Da Expo para a Guiné-Bissau
No dia 10 de Junho de 1998, comandada por Joaquim Louro Alves, a João Coutinho encontrava-se no desfile na Expo 98, a propósito do Dia de Portugal. A 11 de Junho dirigia-se à Guiné-Bissau para participar, com mais três navios, na Operação Crocodilo, de retirada de cidadãos nacionais e de países amigos daquele estado que tinha entrado em guerra. “Foi relativamente complicado. Viemos reabastecer aqui à base e seguimos”, conta Louro Alves.
Já na Guiné, no meio de explosões e projécteis, tiveram de recolher “pessoas a bordo, onde era feita a identificação e a triagem dos feridos”. Após embarcar o máximo de passageiros, o navio dirigiu-se para Cabo Verde, onde largou os refugiados para voltar à Guiné em nova recolha de cidadãos nacionais. “Só a João Coutinho retirou à volta de 400 pessoas. Foi uma missão diferente de tudo, muito humana. Estávamos muito próximos daquela gente”.
Coincidências da vida, Louro Alves encontrou no adeus da João Coutinho, também encostada à doca no Alfeite, pronta para abate, a lancha de desembarque que comandou de 1998 a 2000. “Há 15 dias estive aqui para a despedida”, comenta o oficial há dois anos na reserva.

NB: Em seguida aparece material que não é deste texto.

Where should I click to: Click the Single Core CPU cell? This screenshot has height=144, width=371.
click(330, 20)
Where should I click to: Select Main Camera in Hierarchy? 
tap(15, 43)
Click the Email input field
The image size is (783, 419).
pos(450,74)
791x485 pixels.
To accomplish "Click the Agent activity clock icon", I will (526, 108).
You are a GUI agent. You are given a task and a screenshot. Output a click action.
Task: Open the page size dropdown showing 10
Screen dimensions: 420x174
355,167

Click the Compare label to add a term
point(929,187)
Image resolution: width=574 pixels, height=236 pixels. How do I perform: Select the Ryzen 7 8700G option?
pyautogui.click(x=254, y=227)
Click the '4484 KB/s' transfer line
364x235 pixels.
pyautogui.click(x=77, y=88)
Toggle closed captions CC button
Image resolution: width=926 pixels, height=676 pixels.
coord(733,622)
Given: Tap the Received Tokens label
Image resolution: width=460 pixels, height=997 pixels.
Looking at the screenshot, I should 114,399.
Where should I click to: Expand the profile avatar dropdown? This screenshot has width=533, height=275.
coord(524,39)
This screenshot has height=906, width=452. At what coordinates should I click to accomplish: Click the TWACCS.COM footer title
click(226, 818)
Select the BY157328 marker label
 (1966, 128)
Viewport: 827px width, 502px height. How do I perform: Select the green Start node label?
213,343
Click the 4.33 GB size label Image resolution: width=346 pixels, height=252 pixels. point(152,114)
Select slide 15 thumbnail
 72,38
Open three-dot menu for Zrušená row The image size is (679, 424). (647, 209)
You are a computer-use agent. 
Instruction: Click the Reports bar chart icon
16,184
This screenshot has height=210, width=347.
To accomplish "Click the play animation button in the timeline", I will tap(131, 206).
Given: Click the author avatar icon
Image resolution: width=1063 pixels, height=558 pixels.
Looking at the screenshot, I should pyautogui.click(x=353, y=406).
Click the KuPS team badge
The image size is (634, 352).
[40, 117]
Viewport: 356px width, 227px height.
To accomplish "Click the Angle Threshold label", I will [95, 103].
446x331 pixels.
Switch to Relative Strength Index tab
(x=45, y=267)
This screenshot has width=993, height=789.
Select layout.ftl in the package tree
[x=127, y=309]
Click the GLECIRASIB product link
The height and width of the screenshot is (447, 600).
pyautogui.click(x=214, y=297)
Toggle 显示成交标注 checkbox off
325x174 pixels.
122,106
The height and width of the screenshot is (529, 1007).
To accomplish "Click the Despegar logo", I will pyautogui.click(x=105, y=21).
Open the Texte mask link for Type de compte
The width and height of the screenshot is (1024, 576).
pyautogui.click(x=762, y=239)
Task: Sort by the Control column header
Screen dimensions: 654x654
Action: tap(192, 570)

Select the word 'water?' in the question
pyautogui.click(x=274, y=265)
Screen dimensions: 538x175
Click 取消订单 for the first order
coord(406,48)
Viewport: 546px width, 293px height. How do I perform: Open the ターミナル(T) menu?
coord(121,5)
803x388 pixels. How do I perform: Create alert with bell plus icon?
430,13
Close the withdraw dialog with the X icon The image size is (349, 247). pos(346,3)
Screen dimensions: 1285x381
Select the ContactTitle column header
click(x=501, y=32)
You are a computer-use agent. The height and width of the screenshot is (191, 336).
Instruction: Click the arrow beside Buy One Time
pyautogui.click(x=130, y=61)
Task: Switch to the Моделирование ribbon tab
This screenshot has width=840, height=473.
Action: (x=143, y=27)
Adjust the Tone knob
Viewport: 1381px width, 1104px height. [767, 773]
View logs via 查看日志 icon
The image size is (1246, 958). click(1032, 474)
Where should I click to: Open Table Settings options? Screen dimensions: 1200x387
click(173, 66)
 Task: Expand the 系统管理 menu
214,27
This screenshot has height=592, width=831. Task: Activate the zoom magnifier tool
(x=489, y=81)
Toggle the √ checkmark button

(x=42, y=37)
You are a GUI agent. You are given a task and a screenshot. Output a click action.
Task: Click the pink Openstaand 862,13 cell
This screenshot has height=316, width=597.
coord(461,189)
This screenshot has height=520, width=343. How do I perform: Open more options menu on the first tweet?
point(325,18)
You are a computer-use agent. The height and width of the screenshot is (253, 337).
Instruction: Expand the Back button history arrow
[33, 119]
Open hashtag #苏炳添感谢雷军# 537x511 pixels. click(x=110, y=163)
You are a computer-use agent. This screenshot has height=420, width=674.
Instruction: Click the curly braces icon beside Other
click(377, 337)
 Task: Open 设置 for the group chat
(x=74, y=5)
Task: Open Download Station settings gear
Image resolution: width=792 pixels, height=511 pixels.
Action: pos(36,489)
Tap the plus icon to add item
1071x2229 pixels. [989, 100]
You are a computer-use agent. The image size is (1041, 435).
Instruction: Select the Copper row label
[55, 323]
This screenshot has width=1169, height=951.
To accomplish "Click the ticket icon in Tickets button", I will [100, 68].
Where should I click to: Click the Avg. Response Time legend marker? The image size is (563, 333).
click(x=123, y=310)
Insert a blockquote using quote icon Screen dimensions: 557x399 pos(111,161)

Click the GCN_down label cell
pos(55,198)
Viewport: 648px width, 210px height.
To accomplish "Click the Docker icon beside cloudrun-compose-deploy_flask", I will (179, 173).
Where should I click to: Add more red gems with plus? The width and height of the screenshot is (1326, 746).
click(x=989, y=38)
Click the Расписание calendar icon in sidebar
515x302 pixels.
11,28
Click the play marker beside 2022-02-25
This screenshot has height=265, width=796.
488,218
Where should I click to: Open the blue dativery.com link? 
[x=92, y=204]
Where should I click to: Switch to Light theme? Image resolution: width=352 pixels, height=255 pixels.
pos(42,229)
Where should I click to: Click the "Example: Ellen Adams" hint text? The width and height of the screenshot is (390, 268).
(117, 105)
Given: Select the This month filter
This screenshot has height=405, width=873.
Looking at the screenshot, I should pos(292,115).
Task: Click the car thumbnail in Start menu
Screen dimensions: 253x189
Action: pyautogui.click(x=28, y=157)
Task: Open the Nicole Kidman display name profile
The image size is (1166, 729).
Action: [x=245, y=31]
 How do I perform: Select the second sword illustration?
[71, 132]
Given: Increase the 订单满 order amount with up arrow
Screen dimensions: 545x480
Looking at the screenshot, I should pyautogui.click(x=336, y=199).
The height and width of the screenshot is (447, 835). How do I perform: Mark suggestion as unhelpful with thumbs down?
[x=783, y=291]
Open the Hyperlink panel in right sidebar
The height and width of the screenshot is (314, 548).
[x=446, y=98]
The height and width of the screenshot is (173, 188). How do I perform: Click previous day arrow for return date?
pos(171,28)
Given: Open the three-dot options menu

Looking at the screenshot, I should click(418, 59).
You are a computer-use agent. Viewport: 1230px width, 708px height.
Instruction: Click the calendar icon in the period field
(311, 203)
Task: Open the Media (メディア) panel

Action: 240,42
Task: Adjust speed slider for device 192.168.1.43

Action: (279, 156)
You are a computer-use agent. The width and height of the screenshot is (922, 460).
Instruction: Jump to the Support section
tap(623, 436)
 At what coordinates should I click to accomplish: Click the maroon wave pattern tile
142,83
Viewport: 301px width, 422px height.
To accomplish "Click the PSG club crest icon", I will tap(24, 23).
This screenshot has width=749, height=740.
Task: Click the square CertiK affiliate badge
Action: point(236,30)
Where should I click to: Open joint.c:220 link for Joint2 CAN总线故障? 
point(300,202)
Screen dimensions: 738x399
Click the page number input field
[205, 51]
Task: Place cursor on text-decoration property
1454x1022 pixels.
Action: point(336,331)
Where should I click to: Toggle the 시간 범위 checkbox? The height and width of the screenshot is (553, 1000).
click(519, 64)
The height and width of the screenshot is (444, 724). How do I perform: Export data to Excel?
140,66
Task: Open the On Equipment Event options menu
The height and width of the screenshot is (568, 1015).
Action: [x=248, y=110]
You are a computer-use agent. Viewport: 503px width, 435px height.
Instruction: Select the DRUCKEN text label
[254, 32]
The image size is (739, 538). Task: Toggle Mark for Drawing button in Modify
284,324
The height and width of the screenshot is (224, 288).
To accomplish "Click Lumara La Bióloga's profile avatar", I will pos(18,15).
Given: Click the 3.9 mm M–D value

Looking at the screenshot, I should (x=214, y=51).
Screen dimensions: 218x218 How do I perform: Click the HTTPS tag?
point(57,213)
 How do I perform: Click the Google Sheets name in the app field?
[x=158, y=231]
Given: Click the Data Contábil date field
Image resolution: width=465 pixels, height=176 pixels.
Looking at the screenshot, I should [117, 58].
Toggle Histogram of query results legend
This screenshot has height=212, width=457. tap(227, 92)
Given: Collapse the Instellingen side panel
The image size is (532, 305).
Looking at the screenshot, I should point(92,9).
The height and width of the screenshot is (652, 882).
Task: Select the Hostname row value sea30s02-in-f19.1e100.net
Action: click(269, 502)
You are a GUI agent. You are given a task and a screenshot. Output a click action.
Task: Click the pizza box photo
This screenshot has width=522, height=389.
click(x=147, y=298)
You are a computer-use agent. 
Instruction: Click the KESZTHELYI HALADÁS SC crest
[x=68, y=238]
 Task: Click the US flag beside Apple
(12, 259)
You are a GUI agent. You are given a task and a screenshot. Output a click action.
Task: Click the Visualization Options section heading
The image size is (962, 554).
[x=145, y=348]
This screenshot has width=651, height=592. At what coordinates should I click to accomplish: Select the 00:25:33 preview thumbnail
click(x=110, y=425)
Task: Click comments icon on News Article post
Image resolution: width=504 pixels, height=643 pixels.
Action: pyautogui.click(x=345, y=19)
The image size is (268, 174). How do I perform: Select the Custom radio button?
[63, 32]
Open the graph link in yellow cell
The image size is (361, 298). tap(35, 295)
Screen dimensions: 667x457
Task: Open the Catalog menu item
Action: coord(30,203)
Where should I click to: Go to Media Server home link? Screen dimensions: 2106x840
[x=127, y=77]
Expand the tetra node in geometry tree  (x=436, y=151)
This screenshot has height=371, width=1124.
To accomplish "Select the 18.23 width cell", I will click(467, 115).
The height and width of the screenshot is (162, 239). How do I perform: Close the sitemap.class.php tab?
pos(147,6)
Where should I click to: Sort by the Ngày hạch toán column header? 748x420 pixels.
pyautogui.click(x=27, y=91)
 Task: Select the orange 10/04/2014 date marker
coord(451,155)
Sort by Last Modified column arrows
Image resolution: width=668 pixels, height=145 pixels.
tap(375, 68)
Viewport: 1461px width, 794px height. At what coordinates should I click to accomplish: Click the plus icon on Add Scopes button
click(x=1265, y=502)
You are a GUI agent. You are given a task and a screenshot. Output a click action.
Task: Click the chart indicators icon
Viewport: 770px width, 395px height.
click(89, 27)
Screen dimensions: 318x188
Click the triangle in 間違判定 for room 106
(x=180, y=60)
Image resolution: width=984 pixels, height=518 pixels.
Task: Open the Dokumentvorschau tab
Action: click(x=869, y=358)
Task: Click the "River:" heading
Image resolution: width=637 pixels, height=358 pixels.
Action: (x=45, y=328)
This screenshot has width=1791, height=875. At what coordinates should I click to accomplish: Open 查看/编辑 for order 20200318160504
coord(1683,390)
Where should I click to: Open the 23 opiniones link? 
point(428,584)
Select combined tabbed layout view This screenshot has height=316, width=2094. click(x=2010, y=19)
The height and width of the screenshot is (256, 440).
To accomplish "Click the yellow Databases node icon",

Com a missão genérica de vigilância das águas sob jurisdição nacional e participação no dispositivo do serviço de busca e salvamento marítimo, foram muito diferentes as tarefas que couberam à João Coutinho e às suas guarnições de 70 homens.
A missão ecológica
A Valentim Antunes Rodrigues calhou, em 2002, uma missão que, tivesse corrido mal, seria lamentada por muitos anos. Conseguiu em conversa por UHF com o comandante do Prestige, convencê-lo a afastar-se da costa portuguesa. “O navio já vinha de França, apresentando risco de se partir e ninguém queria aceitá-lo. Era muito importante que não se aproximasse de terra, porque representava uma catástrofe enorme para toda a economia do litoral português”. O petroleiro com 77 mil toneladas de combustível viria a partir-se ao largo da Galiza provocando uma maré negra que se estendeu por 250 km de costa.
Na chegada ao Alfeite, Antunes Rodrigues interrompe a conversa enquanto todos os navios atracados fazem o chamado 'apito de sereia', acolhendo o João Coutinho na sua última morada, e um helicóptero sobrevoa a área simulando um adeus. Uma perceptível emoção toma conta dos comandantes. Antunes Rodrigues comenta, abandonando o discurso pragmático: “São 44 anos ao serviço da Marinha a fazer um trabalho solitário que ninguém vê”. E resume: “O mar dá-nos respeito e contemplação. Está muito ligado à nossa História. É impossível um português afastar-se do mar, porque o mar sempre foi a liberdade”.